Write the standard form of the equation of the line given the following information.$$m = \\frac{1}{6}$$ \t\t and contains $$(17,2)$$

Answer

**step1 Apply the Point-Slope Form of a Linear Equation**

To find the equation of a line, we can use the point-slope form, which requires the slope of the line and one point that the line passes through. This form is particularly useful when given exactly these two pieces of information.

$$y - y_1 = m(x - x_1)$$

Given: Slope $$m = \frac{1}{6}$$ and the point $$(x_1, y_1) = (17, 2)$$. Substitute these values into the point-slope formula.

$$y - 2 = \frac{1}{6}(x - 17)$$

**step2 Eliminate Fractions and Rearrange into Standard Form**

The standard form of a linear equation is generally expressed as $$Ax + By = C$$, where A, B, and C are integers, and A is non-negative. To convert the current equation to this form, first eliminate the fraction by multiplying both sides of the equation by the denominator.

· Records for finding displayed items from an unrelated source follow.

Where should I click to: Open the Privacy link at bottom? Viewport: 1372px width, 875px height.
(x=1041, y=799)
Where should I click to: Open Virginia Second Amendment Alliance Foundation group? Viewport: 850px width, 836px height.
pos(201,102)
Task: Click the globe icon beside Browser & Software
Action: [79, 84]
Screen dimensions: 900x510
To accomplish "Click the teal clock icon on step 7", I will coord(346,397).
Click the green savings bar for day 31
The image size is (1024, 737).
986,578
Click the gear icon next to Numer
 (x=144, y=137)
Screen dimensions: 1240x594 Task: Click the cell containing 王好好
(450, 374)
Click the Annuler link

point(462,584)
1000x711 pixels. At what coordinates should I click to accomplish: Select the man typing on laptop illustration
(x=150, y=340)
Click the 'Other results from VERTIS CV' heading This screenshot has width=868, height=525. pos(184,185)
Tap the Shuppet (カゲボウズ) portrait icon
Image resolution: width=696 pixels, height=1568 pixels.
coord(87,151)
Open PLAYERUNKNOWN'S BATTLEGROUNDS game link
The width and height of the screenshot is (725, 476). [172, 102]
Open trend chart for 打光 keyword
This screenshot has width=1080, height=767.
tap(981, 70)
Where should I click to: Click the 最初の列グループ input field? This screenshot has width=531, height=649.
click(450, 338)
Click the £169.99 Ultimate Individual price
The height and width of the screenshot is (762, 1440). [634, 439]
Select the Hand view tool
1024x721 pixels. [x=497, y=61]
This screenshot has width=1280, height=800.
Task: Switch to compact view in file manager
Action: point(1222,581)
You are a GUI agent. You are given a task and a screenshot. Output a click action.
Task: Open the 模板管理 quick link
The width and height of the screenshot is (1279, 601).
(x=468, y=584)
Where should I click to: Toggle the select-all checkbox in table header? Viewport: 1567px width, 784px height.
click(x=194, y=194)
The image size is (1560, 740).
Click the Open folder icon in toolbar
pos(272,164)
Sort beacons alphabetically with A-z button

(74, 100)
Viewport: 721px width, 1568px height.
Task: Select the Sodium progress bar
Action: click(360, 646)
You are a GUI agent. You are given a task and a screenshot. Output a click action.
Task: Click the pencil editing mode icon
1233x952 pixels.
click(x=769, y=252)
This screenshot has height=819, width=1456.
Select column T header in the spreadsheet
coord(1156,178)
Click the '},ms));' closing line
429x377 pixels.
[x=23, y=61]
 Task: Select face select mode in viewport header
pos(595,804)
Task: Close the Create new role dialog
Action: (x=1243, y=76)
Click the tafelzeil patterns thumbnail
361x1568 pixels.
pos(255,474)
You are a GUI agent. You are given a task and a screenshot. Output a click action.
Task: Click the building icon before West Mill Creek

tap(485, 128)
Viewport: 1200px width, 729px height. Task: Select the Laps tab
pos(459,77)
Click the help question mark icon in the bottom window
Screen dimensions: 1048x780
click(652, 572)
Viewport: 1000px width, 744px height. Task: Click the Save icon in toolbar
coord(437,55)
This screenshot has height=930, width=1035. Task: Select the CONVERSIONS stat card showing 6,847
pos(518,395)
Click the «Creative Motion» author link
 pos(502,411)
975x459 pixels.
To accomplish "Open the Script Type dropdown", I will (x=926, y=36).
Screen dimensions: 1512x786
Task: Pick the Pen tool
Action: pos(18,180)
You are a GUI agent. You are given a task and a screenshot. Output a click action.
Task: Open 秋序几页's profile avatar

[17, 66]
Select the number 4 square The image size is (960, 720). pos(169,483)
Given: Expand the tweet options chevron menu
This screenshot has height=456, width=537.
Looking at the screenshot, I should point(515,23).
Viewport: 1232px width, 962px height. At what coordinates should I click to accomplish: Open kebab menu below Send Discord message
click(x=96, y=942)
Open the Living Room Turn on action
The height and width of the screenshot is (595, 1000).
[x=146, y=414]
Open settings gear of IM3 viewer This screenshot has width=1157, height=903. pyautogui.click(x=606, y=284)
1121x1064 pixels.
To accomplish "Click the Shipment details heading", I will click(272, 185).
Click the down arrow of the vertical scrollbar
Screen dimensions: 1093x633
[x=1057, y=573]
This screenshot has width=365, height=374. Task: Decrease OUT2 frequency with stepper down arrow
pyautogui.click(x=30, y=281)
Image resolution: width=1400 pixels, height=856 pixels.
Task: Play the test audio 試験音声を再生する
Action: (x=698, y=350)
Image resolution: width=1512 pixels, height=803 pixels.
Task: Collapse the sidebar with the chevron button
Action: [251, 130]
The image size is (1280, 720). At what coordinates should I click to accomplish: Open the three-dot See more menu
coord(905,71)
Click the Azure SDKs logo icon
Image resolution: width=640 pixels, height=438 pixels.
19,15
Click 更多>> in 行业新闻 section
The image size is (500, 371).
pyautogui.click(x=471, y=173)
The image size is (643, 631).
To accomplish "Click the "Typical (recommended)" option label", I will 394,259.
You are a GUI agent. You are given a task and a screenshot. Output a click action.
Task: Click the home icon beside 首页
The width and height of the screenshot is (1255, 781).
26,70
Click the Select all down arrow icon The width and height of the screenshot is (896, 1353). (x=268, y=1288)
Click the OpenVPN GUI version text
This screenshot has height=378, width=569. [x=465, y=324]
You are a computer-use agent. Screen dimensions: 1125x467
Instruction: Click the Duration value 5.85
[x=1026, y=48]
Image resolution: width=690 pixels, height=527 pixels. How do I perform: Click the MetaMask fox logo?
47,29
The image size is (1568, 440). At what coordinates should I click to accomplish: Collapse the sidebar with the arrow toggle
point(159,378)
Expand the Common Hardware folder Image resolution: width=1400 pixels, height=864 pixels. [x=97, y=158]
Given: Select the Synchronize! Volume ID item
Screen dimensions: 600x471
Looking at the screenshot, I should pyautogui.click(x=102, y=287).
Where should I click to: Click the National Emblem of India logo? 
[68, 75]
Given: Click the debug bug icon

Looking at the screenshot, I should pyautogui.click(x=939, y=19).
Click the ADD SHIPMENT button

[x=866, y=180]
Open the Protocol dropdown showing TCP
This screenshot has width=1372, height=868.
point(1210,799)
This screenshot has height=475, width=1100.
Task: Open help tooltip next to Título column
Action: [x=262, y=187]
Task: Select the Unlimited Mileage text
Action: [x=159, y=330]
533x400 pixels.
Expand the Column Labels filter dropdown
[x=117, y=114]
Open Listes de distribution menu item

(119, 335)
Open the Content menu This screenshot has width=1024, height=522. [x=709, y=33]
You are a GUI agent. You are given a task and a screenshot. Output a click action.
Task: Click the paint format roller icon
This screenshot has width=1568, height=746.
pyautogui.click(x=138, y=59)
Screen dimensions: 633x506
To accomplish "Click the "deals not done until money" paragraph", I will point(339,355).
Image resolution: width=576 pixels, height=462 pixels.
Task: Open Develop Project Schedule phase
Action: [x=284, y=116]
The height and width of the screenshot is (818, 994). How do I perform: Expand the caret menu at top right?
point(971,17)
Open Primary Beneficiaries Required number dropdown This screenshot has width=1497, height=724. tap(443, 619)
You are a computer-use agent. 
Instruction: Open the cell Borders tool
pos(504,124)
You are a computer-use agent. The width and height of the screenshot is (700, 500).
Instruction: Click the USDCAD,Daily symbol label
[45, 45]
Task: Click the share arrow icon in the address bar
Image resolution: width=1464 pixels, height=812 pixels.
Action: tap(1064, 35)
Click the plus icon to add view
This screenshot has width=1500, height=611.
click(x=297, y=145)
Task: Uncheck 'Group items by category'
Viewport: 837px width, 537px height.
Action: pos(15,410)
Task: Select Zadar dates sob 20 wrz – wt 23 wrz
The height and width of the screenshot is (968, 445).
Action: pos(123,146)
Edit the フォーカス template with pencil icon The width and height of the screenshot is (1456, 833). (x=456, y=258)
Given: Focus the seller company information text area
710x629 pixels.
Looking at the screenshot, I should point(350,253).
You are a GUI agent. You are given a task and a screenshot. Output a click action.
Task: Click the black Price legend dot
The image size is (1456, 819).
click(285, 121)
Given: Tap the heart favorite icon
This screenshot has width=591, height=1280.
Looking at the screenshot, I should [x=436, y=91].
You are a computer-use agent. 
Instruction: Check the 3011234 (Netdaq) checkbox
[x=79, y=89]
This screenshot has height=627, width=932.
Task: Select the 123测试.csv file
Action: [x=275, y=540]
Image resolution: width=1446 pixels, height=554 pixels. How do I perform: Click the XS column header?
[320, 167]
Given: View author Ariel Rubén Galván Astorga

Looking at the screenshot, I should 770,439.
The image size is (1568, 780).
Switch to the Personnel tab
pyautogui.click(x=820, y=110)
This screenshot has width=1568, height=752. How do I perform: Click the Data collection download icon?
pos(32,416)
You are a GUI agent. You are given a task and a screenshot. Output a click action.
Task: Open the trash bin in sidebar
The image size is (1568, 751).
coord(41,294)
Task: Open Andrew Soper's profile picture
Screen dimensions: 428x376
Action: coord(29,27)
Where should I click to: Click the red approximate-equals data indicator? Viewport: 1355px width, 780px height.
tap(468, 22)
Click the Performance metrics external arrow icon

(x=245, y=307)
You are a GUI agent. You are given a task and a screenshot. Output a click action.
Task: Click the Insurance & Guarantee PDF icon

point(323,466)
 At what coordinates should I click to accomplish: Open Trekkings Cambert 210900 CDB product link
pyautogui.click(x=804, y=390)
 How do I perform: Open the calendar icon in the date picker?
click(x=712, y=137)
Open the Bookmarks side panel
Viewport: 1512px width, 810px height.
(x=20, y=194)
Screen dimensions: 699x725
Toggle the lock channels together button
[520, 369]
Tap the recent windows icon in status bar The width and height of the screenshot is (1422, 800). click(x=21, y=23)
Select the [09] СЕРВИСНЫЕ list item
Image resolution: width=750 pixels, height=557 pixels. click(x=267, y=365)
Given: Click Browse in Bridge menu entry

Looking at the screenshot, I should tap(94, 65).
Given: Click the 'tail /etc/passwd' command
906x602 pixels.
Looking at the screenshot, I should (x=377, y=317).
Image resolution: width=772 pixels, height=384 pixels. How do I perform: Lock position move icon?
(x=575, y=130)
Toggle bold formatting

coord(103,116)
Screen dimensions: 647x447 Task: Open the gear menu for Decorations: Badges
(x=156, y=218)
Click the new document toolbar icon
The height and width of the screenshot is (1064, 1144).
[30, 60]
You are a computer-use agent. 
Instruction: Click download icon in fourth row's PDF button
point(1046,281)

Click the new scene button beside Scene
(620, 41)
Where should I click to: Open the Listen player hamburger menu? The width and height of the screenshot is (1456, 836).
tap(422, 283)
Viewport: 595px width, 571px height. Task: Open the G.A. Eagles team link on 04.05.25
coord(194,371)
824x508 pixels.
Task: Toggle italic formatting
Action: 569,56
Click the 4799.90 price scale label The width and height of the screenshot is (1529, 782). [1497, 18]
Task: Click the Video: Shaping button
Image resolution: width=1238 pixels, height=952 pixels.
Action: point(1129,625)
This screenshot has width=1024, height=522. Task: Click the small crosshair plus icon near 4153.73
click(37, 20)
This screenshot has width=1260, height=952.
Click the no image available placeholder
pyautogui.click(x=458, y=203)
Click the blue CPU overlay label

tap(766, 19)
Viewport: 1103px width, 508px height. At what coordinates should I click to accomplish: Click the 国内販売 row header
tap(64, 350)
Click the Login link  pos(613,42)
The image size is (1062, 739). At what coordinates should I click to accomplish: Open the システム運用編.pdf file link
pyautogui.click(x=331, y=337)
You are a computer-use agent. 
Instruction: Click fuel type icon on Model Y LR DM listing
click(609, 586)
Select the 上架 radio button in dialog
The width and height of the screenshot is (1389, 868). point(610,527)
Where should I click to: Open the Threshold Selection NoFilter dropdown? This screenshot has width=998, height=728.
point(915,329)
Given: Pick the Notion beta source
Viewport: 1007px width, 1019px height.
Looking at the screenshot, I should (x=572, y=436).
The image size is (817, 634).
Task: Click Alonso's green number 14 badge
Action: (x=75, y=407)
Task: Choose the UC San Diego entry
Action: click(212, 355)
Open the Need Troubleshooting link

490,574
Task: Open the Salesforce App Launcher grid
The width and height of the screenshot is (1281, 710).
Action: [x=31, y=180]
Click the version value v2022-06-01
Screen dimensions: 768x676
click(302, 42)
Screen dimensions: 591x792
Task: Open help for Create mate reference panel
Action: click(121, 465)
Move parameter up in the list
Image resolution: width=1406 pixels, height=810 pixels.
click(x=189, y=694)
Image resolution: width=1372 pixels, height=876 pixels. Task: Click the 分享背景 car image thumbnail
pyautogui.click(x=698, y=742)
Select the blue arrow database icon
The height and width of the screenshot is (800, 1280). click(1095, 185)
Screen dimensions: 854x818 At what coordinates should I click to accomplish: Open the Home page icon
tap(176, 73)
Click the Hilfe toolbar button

$$6 \times (y - 2) = 6 \times \frac{1}{6}(x - 17)$$

Perform the multiplication on both sides to clear the fraction and distribute the numbers.

$$6y - 12 = x - 17$$

Next, rearrange the terms so that the $$x$$ and $$y$$ terms are on one side of the equation and the constant term is on the other. Move the $$x$$ term to the left side and the constant term to the right side.

$$-x + 6y = -17 + 12$$

$$-x + 6y = -5$$

Finally, ensure that the coefficient of the $$x$$ term (A) is positive. If it is negative, multiply the entire equation by -1.

$$-1(-x + 6y) = -1(-5)$$

$$x - 6y = 5$$

Alternative answer

Answer: $x - 6y = 5$

Explain
This is a question about writing the rule for a straight line using its slope (how steep it is) and a point it goes through . The solving step is:

First, we use a special rule for lines called the "point-slope form." It helps us write the line's rule when we know its tilt (slope) and one spot it touches. The rule looks like this: $y - y_1 = m(x - x_1)$.
Here, our tilt ($m$) is $\frac{1}{6}$, and the spot it touches ($x_1, y_1$) is $(17, 2)$.

So, we put those numbers into our rule:
$y - 2 = \frac{1}{6}(x - 17)$

Next, we want to get rid of the fraction because the "standard form" of a line's rule doesn't like fractions. We multiply everything by 6 (which is the bottom number of our fraction) to make it disappear:
$6 \times (y - 2) = 6 \times \frac{1}{6}(x - 17)$
This simplifies to:
$6y - 12 = x - 17$

Finally, we want to move all the $x$ and $y$ terms to one side and the regular numbers to the other side. Also, we usually like the $x$ term to be positive. So, let's move $6y$ to the right side and bring $-17$ to the left side:
$-12 + 17 = x - 6y$
$5 = x - 6y$

We can write this more commonly as $x - 6y = 5$. This is the standard way to write the line's rule!